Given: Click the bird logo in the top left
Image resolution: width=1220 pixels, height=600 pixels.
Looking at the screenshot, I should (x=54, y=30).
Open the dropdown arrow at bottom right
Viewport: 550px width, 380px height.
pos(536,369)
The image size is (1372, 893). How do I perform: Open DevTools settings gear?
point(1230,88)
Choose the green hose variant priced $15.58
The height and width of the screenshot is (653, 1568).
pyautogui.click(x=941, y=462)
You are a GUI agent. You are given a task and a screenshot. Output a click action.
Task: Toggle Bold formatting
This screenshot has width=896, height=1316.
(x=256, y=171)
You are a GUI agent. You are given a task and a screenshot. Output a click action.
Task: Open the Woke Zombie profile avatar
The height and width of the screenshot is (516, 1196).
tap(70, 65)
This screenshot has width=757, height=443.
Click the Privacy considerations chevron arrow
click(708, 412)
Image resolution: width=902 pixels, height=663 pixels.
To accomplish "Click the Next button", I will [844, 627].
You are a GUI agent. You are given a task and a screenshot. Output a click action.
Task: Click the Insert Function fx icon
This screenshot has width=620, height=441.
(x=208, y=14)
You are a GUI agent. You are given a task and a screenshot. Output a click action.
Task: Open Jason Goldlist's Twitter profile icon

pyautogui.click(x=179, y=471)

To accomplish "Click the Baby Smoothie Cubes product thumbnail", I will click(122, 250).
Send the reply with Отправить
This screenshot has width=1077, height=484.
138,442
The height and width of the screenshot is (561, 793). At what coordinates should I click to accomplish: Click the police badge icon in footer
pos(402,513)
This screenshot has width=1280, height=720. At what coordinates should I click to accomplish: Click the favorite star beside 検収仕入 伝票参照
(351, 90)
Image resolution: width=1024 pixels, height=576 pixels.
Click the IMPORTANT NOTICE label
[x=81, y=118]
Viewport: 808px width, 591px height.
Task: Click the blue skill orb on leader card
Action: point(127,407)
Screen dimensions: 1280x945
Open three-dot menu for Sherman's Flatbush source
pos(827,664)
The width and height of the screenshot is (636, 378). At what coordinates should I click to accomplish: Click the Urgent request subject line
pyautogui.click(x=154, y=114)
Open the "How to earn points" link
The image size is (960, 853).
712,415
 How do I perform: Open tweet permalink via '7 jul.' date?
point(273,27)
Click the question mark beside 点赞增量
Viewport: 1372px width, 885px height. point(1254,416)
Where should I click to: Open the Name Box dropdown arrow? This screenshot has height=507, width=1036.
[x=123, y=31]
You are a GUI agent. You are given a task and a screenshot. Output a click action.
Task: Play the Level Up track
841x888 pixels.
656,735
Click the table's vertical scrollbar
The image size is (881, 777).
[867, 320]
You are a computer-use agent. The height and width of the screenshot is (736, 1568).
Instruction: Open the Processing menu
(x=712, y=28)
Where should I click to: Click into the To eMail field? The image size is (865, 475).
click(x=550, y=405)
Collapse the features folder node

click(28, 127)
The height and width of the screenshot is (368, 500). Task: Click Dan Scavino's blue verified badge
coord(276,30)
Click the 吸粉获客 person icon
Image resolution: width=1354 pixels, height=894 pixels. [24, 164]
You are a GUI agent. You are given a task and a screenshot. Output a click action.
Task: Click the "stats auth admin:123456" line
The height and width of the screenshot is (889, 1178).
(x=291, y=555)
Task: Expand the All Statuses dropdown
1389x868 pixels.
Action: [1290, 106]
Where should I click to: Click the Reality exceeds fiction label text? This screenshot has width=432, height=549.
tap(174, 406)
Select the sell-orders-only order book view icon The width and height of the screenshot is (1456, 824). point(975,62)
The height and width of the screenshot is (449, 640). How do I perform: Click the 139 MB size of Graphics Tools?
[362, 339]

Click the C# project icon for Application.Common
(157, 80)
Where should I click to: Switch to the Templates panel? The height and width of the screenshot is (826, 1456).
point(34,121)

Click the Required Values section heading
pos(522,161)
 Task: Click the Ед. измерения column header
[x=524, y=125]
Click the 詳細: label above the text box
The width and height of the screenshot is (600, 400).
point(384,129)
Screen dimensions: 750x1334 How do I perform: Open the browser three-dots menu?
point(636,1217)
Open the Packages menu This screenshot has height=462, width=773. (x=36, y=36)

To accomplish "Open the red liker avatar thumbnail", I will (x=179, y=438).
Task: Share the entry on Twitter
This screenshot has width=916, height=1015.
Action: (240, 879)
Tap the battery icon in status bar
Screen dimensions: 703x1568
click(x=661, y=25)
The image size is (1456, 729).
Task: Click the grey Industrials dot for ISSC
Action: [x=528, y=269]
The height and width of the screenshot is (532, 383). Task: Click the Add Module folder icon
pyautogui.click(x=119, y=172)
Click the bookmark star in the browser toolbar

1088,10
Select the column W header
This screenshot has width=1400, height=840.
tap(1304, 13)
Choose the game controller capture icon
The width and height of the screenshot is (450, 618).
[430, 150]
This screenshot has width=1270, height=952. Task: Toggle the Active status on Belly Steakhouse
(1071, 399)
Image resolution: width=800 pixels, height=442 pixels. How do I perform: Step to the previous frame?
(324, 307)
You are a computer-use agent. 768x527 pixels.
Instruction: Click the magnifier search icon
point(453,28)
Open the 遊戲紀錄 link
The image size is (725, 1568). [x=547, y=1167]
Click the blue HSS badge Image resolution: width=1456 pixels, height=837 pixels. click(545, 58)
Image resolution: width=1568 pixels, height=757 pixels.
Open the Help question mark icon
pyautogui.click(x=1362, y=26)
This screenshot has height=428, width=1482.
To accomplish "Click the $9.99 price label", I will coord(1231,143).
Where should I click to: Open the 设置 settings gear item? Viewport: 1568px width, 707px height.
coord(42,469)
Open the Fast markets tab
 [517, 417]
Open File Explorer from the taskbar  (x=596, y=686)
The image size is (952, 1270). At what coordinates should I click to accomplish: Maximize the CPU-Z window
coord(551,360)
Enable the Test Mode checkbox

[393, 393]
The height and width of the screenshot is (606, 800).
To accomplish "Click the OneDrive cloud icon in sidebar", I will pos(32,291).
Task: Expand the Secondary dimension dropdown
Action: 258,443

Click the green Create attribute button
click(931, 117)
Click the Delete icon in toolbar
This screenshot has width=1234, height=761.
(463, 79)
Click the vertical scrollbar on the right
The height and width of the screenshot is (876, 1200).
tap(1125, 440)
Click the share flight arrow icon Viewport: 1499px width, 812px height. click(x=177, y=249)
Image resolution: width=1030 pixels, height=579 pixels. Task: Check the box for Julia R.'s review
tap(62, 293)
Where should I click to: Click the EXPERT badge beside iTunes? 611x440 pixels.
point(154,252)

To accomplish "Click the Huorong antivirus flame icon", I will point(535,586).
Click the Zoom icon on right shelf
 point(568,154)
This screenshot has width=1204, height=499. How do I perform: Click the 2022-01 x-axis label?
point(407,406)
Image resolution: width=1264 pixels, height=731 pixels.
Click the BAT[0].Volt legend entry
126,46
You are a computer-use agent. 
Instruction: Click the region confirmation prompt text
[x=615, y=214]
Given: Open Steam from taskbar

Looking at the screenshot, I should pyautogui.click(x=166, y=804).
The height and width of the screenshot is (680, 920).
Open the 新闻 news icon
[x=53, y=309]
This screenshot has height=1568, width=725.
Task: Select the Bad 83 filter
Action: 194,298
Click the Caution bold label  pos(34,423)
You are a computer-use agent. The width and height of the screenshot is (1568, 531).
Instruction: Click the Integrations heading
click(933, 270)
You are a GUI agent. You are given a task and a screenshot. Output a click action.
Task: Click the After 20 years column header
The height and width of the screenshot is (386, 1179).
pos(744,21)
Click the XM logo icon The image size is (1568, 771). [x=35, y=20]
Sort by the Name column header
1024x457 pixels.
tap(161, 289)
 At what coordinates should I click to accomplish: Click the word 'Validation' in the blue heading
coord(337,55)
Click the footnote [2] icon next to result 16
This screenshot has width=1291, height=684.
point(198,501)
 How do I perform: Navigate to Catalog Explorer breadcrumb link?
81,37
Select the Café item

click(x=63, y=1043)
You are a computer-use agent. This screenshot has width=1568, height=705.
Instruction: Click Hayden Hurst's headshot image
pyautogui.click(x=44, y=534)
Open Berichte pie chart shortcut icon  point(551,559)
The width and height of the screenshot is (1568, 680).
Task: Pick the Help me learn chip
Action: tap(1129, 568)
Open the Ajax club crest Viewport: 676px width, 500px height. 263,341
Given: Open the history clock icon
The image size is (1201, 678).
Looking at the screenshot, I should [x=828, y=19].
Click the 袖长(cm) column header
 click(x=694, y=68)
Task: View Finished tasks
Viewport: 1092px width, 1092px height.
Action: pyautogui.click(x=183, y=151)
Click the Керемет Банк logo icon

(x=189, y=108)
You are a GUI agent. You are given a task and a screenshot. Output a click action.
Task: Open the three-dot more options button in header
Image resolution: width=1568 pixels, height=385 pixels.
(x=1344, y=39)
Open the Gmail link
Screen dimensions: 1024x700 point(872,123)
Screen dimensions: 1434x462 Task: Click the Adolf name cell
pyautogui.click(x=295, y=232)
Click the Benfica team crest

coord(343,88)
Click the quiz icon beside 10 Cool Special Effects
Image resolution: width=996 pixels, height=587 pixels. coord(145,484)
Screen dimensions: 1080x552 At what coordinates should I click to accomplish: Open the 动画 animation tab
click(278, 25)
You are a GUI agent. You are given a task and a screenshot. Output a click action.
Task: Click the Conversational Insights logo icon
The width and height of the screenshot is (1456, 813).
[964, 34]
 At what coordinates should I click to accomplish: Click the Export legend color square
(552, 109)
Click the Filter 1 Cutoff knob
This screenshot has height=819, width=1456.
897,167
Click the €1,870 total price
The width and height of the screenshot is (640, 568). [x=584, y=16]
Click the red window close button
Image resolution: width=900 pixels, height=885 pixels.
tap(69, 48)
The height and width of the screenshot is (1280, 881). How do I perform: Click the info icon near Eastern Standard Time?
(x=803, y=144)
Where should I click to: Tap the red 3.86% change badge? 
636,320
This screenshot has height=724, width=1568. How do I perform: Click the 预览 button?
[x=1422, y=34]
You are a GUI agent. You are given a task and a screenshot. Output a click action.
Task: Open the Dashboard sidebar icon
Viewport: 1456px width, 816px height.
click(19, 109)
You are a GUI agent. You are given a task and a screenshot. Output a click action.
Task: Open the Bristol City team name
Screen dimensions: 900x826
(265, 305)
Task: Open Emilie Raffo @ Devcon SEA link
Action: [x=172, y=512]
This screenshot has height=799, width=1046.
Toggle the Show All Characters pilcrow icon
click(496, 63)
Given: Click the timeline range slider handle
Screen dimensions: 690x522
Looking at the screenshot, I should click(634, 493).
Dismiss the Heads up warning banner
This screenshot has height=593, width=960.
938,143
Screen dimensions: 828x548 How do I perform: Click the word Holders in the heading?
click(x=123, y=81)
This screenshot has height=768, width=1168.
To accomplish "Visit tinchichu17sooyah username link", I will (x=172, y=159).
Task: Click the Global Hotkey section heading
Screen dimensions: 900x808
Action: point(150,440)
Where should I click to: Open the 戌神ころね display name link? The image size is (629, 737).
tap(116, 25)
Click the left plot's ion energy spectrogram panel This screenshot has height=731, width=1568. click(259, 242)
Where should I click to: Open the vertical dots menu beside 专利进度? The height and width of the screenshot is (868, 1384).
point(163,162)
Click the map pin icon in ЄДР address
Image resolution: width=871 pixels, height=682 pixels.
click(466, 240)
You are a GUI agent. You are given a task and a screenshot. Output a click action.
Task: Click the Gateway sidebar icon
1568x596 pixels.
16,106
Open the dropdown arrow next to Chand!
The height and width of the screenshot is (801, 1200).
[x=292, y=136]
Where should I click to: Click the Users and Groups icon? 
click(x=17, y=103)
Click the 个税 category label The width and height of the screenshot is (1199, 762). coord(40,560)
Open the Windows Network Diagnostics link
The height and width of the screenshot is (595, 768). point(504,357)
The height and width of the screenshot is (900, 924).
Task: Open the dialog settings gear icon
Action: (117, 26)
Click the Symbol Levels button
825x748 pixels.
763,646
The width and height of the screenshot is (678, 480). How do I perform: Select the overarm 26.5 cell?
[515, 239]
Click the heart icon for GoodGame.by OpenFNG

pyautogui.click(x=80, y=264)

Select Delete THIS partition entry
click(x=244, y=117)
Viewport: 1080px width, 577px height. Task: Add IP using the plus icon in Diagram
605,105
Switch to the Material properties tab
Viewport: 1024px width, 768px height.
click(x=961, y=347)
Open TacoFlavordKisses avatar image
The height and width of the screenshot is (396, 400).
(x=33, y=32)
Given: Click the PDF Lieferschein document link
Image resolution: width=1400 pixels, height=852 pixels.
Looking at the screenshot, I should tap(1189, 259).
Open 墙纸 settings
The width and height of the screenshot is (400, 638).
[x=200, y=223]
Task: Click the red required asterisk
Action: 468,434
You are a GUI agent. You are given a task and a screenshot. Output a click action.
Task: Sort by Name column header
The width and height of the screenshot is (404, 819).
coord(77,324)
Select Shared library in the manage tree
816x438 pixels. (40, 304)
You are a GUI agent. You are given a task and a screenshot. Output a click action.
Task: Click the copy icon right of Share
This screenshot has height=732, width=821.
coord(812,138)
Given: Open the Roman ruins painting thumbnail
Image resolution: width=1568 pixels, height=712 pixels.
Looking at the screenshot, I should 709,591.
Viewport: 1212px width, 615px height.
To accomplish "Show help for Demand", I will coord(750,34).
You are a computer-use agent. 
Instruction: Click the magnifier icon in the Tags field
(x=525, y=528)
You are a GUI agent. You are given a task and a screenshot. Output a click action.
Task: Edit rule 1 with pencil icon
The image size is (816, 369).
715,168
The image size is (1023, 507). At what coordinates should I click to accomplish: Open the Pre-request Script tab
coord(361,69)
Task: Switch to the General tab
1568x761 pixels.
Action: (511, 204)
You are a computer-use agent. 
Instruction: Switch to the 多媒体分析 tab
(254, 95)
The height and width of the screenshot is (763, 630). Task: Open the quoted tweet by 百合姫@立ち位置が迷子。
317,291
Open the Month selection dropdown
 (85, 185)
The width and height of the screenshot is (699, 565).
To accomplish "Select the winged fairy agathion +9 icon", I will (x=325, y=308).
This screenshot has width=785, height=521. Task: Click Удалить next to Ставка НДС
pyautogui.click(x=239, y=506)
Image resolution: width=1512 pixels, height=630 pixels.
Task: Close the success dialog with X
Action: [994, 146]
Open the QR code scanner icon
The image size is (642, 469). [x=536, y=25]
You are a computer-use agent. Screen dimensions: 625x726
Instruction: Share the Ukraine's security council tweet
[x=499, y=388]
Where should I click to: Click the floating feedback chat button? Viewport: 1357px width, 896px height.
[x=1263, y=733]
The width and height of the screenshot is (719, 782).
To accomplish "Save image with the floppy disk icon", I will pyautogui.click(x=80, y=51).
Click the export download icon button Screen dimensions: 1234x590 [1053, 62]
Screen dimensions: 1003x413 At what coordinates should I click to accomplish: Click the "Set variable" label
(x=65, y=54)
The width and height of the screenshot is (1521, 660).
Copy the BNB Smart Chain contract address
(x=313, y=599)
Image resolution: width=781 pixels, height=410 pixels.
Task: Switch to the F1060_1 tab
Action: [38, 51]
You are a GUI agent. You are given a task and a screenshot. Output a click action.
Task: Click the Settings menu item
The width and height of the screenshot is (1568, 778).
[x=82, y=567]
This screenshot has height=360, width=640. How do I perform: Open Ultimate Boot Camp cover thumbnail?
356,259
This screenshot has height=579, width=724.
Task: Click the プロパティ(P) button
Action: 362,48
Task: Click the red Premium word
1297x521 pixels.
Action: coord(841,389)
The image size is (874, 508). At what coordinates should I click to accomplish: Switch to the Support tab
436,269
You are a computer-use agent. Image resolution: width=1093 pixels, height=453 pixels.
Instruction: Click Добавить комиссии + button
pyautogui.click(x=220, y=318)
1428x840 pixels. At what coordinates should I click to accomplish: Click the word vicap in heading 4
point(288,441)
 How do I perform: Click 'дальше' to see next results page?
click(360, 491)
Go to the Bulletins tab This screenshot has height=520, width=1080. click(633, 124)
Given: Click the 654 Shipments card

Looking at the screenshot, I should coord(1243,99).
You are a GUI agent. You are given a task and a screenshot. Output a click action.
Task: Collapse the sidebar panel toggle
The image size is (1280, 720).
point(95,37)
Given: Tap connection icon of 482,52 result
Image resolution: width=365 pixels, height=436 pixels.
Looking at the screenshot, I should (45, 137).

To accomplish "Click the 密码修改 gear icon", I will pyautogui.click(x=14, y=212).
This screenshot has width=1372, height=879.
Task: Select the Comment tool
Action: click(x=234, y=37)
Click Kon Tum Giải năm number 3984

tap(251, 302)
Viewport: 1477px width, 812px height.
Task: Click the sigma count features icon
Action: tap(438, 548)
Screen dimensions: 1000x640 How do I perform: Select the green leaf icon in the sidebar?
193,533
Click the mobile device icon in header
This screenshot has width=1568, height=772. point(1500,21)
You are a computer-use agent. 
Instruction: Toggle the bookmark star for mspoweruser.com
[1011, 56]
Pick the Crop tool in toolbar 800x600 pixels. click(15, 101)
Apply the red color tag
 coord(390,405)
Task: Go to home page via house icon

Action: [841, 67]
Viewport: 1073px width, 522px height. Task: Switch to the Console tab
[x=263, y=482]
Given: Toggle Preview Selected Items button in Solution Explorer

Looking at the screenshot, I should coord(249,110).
======
What you are asked to do
Search the data for "left". Copy every line that has it.

Task answer
Given: Click the bird logo in the top left
Click the left plot's ion energy spectrogram panel This screenshot has height=731, width=1568. click(259, 242)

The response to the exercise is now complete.